If I were to look back over my life - at the risk of experiencing a degree of vertigo - I should say that prior to the events that turned it upside down, I was an unremarkable man, bordering on the extremely ordinary. I had a wife, a daughter, a profession in which I was known and appreciated, and a criminal record as white and clean as a sheet of Canson paper bought from an art supplies store. Subsequently, an attempt was made to unseat me at work, my wife left me, and I had four murders to my name. An unusual trajectory which, if I had to sum it up in a simple, universally accessible phrase, I would say was ''all down to the cigarettes.'' It was in 2007 that the heinous law took effect. The law that drove smokers to colonise any available outdoor space within their office complexes, "authorised areas" that didn''t remain authorised for long. The maintenance teams or cleaning operatives soon made it known that the sudden increase in their workload, occasioned by the proliferation of cigarette butts, would quickly become unmanageable without an equally consequent re- evaluation of the fruits of their labour. Businesses ignored their demands, and smokers were thrown out on to the street.
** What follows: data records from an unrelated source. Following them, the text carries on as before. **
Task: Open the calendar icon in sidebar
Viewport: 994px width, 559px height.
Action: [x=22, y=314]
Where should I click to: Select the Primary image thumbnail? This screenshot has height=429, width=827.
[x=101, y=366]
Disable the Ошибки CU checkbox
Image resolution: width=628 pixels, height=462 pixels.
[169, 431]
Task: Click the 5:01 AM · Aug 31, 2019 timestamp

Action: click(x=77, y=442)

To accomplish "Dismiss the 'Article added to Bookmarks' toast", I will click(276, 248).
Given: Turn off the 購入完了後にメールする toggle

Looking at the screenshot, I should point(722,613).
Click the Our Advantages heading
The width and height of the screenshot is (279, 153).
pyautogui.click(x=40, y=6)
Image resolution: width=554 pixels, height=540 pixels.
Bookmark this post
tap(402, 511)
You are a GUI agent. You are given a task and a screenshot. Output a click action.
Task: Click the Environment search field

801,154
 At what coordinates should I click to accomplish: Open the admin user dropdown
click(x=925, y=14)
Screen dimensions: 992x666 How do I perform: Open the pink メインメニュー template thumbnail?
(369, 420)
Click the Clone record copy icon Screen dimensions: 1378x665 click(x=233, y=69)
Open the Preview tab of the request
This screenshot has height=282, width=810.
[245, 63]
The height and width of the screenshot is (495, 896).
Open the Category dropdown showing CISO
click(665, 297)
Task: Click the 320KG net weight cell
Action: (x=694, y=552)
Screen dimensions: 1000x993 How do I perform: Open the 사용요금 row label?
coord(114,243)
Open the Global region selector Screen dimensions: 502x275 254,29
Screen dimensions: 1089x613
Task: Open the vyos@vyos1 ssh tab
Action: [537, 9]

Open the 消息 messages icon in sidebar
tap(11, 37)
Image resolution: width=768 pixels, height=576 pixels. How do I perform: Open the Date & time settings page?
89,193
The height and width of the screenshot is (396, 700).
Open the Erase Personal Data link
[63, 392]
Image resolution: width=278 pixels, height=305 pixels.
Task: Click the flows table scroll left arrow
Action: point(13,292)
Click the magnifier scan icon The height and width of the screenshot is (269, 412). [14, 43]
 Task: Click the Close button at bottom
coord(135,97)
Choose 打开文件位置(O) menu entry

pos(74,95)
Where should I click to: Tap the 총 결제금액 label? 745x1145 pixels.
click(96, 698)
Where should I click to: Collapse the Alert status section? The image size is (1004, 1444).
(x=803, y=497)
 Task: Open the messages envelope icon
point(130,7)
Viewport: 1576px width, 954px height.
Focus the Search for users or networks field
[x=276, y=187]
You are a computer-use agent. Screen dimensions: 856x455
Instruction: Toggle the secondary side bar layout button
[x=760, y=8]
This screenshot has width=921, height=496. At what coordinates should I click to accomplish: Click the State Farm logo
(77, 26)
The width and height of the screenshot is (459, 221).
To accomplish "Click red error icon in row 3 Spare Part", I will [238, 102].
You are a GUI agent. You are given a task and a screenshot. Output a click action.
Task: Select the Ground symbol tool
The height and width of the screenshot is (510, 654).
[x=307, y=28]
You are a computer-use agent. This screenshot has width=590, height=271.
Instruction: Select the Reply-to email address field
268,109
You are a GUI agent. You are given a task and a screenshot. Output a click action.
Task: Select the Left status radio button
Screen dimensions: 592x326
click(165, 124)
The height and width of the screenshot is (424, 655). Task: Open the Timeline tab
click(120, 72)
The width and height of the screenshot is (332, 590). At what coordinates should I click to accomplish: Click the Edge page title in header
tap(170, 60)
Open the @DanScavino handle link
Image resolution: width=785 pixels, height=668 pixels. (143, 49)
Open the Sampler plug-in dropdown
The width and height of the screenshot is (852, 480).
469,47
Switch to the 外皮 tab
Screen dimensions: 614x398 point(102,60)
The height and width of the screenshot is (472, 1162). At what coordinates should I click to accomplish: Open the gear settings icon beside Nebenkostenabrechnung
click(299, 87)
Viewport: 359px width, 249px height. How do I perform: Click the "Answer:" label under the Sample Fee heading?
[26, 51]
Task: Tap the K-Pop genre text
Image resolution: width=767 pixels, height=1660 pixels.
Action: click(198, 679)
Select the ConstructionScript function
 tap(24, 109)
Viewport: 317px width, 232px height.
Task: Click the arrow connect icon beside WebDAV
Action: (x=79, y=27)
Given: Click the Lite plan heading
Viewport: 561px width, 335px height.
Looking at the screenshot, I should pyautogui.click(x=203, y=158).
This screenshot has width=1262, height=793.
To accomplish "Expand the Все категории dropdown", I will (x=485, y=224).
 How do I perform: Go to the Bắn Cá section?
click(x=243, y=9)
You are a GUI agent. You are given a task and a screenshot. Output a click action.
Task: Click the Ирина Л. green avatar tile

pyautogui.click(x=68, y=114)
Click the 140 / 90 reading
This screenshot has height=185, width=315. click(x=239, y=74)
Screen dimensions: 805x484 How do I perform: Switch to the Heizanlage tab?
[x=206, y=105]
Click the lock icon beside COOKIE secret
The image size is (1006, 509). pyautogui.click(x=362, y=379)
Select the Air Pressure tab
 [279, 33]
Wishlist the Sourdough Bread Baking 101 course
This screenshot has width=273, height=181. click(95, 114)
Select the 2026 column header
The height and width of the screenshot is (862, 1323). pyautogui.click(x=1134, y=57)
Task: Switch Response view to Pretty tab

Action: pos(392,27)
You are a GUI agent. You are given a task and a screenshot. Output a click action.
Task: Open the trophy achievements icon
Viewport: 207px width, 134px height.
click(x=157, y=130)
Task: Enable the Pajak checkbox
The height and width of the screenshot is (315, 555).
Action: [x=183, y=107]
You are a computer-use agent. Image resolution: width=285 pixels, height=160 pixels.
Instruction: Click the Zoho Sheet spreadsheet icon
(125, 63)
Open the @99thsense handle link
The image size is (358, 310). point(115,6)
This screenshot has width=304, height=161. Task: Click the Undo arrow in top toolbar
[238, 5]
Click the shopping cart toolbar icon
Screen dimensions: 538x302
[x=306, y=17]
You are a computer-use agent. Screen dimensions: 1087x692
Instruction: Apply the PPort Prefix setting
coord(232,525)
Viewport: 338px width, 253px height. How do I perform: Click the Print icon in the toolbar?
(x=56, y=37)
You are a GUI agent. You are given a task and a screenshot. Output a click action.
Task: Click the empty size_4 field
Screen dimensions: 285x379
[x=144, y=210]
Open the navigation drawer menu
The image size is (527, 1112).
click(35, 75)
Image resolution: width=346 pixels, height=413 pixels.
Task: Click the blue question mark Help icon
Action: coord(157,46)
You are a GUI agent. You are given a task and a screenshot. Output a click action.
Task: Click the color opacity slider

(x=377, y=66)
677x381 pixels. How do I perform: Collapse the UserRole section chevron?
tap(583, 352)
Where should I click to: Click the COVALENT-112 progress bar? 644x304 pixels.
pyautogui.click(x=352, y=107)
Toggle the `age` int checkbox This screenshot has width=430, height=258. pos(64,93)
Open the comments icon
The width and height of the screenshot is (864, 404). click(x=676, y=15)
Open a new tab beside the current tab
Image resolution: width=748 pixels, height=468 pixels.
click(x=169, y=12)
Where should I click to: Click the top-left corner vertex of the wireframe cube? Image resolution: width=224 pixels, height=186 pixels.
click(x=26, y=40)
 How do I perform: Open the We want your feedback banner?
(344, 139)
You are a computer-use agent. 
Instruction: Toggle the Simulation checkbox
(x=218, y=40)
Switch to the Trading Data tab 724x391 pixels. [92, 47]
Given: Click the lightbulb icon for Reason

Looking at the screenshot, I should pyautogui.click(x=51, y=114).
"These heinous laws will have everyone doing it in the road." I suggested the shock phrase to my lawyer, with a subtle nod to Marthe Richard''s law of April 1946 that ordered - with not a trace of irony - the shutting down of the maisons closes : luxurious, legal brothels across France, where champagne and other delights had been liberally dispensed for decades. Proprietors and Madams suffered the torments of nervous depression, previously known only to bourgeois ladies of leisure and their over-worked husbands. As for the girls, they found themselves out on the street. Self- employed, until they fell into the clutches of merciless, often violent, pimps. Our sweetest vices - stockings and suspenders, champagne, curls of smoke, cigars, blondes in bustiers (or packs of twenty) - have ended up out on the street with the refuse, and the State as sanitizer-in-chief. The dreams of our elected representatives are the nightmares of science fiction: a world where no one smokes and no one drinks, where the men are all thrusting executives with dazzling teeth and careers to match, and the women are all smiling, professionally fulfilled mothers of two- point-five children. Sanctimonious laws for the good of one and all are the building blocks, brick by brick, of a sad, uniform world that reeks of bleach.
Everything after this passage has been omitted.